* _EXTRACT_:
Over the last couple of months, Elliot McGucken has traveled into the southern California wilderness late at night with a camera and a drone. He’s visited places like the Trona Pinnacles in the California Desert Conservation Area, where rocky spires tower as high as 140 feet above the ground. He’s also trekked to the Mobius Arch formation in the Alabama Hills at the base of the Sierra Nevada, surrounded by eroded peaks and rounded rocks.
McGucken, a photographer and trained physicist, hasn’t ventured to these sites to merely capture the landscape or image the moon and stars. He uses his drone to add something more to his photographs: giant cones of spiraling light. The bright, hourglass-like shapes, captured through three-to-four-minute long exposures, are artistic representations of a physics concept called a light cone.
“I’ve been fascinated by the light cone, because I don’t think it gets enough credit,” McGucken tells Smithsonian magazine. He hopes his project can evoke a sense of wonder in people and spark their curiosity.

* _WRITTEN INSTRUCTION 1_: According to the passage about Elliot McGucken's light cone photographs, how tall do the rocky spires at the Trona Pinnacles rise?
* _WRITTEN INSTRUCTION 2_: Pick up the passage about Elliot McGucken's light cone photographs after its last sentence and carry it forward.
The entries that come next have nothing to do with this.

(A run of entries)
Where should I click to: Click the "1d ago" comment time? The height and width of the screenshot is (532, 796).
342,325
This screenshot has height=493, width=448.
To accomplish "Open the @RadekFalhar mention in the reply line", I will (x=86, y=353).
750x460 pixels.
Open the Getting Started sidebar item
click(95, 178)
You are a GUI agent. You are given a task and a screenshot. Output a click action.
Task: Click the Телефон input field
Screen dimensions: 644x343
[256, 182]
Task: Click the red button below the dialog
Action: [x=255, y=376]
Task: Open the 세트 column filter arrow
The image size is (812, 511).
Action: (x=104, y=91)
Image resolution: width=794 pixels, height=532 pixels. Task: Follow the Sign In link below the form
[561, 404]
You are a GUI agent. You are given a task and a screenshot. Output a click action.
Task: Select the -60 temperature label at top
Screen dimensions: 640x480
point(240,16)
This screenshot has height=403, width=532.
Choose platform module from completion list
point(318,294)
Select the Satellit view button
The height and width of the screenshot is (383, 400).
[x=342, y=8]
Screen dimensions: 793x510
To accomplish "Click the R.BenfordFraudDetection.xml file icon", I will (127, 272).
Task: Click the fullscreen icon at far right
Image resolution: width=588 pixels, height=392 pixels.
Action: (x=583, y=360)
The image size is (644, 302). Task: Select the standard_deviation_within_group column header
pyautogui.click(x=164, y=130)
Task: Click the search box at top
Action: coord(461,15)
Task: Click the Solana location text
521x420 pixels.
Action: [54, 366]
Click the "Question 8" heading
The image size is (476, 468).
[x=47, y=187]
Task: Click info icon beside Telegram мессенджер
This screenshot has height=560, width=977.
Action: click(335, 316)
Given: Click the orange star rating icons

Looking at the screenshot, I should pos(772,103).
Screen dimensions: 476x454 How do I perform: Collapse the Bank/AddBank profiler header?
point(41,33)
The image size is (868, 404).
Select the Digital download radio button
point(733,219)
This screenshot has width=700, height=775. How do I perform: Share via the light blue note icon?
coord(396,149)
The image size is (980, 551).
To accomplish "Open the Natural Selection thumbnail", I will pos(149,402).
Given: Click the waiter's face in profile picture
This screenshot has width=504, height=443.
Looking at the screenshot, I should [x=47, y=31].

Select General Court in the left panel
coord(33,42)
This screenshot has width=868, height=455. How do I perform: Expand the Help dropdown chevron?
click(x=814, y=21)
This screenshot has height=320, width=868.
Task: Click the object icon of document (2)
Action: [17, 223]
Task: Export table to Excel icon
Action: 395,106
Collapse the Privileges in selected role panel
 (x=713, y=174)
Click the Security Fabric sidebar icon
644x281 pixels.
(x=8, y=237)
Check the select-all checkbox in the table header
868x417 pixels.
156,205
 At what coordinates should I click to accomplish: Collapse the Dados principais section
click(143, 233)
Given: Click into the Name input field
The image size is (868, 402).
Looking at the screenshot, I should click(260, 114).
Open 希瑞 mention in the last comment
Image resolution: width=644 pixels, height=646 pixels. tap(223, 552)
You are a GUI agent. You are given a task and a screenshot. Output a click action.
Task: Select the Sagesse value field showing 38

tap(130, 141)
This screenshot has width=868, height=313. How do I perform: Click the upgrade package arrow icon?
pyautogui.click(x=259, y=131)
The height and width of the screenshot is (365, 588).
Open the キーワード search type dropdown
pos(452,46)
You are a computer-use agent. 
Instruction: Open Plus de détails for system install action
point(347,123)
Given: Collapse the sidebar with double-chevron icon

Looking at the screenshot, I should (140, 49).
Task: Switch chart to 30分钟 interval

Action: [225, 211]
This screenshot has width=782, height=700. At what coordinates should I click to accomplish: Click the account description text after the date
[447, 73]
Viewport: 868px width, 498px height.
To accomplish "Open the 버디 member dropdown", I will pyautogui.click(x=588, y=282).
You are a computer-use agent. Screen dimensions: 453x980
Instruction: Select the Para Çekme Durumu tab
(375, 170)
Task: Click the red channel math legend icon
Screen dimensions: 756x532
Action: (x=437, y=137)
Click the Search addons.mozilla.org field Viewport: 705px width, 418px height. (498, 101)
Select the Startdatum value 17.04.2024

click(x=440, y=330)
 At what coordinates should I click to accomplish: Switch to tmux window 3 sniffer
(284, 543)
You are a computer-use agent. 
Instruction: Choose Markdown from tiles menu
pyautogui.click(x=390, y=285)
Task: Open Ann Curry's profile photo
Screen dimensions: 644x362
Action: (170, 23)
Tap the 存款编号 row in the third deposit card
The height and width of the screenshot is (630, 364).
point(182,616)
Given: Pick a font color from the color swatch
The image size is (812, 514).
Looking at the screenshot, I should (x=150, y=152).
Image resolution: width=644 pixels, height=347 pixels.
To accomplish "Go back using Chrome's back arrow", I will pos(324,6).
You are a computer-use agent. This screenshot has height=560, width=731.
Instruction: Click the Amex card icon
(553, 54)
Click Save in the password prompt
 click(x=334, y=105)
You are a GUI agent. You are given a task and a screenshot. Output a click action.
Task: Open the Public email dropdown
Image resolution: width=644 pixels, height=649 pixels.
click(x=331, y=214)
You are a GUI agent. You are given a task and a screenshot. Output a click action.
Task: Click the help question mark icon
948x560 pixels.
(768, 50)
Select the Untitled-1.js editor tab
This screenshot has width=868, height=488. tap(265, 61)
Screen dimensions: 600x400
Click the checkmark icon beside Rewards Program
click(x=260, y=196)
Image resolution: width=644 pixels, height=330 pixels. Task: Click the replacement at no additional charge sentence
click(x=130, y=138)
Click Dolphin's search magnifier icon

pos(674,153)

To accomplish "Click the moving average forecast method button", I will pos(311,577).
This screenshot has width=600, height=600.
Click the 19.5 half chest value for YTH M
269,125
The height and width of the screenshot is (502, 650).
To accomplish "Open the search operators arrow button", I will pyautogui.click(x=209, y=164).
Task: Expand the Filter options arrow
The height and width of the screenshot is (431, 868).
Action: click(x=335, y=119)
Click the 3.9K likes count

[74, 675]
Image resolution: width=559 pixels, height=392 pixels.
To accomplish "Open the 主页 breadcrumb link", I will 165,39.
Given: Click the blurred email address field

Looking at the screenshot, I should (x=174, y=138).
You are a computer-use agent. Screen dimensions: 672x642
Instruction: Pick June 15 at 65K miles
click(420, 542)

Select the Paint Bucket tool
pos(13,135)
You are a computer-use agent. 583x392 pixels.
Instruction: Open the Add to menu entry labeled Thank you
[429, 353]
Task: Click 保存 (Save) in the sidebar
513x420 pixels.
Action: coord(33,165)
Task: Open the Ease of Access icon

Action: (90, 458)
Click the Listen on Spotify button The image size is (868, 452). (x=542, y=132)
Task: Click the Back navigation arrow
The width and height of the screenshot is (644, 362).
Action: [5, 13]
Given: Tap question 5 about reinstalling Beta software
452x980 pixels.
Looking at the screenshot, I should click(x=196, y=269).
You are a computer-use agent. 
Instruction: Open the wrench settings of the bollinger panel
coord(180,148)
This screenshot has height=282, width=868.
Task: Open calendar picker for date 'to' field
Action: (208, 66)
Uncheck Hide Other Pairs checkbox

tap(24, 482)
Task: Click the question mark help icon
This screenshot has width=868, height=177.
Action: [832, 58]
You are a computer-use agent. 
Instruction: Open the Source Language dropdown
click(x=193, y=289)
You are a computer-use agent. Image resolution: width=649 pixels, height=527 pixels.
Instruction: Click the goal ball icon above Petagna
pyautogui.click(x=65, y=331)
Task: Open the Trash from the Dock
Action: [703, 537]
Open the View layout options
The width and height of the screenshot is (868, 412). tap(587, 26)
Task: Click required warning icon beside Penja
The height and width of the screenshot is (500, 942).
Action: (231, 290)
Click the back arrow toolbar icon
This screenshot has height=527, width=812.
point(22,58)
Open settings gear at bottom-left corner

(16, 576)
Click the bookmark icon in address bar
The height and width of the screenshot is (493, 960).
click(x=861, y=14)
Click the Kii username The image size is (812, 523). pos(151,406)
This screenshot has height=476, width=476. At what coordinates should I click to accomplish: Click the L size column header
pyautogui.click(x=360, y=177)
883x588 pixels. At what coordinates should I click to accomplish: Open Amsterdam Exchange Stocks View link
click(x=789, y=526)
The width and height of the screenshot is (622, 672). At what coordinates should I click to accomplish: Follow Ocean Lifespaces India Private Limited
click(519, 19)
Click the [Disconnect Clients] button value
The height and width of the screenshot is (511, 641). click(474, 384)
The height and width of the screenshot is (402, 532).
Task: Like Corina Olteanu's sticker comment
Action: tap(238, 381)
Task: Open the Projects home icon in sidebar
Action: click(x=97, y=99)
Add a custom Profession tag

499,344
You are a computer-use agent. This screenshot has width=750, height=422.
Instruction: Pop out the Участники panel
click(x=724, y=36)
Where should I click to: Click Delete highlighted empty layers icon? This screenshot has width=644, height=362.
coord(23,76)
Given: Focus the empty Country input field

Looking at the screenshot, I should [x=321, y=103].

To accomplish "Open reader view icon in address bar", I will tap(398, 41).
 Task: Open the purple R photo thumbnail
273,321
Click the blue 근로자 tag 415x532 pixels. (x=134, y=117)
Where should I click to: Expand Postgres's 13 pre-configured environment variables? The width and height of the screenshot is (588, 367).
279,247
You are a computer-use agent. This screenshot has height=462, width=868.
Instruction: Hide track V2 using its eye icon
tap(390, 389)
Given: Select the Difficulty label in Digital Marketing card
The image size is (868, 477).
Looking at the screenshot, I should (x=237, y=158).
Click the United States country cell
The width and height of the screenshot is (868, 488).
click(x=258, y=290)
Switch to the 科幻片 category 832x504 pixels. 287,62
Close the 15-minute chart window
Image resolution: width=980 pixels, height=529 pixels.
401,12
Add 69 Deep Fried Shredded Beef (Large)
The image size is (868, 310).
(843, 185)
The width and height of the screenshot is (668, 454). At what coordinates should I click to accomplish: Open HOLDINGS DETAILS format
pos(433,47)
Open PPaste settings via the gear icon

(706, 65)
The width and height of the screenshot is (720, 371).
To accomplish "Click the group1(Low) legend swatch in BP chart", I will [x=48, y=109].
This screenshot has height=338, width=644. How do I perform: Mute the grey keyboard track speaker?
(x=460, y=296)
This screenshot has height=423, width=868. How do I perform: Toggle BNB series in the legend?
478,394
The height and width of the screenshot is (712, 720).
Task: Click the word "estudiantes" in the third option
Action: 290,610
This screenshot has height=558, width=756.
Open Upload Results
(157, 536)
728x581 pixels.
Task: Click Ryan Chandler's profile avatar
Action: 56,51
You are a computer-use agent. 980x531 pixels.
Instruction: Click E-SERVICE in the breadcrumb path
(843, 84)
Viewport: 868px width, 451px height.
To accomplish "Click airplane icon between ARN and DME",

* _WRITTEN RESPONSE 1_: As high as 140 feet above the ground.

* _WRITTEN RESPONSE 2_:
“People don’t spend enough time looking at this and pondering this and kind of marveling at it,” he says.
Light cones, in short, represent how light moves through space over time. More specifically, they visualize the motion of light that radiates in all directions from a single point. The concept was first modeled by the German mathematician Hermann Minkowski in the early 20th century, and Albert Einstein later used the idea in his work with relativity.
Here’s how it works. Imagine turning on a light bulb that can shine infinitely in every direction. At the instant the bulb turns on, the light is only a small dot. But as time passes, the light shines outward, illuminating increasingly larger areas as it moves. A fraction of a second after the bulb has turned on, the light will encompass a small sphere around the light bulb. After another fraction of a second passes, the light has traveled farther, and it forms a larger sphere.
Light cones track the spread of light in two-dimensional space, emanating out in wider and wider circles around a central point. You could think of it like dropping a stone in pond. As time passes, ripples spread farther and farther across the surface of the water. In two dimensions, light from a bulb will fill increasingly larger circles as time goes by.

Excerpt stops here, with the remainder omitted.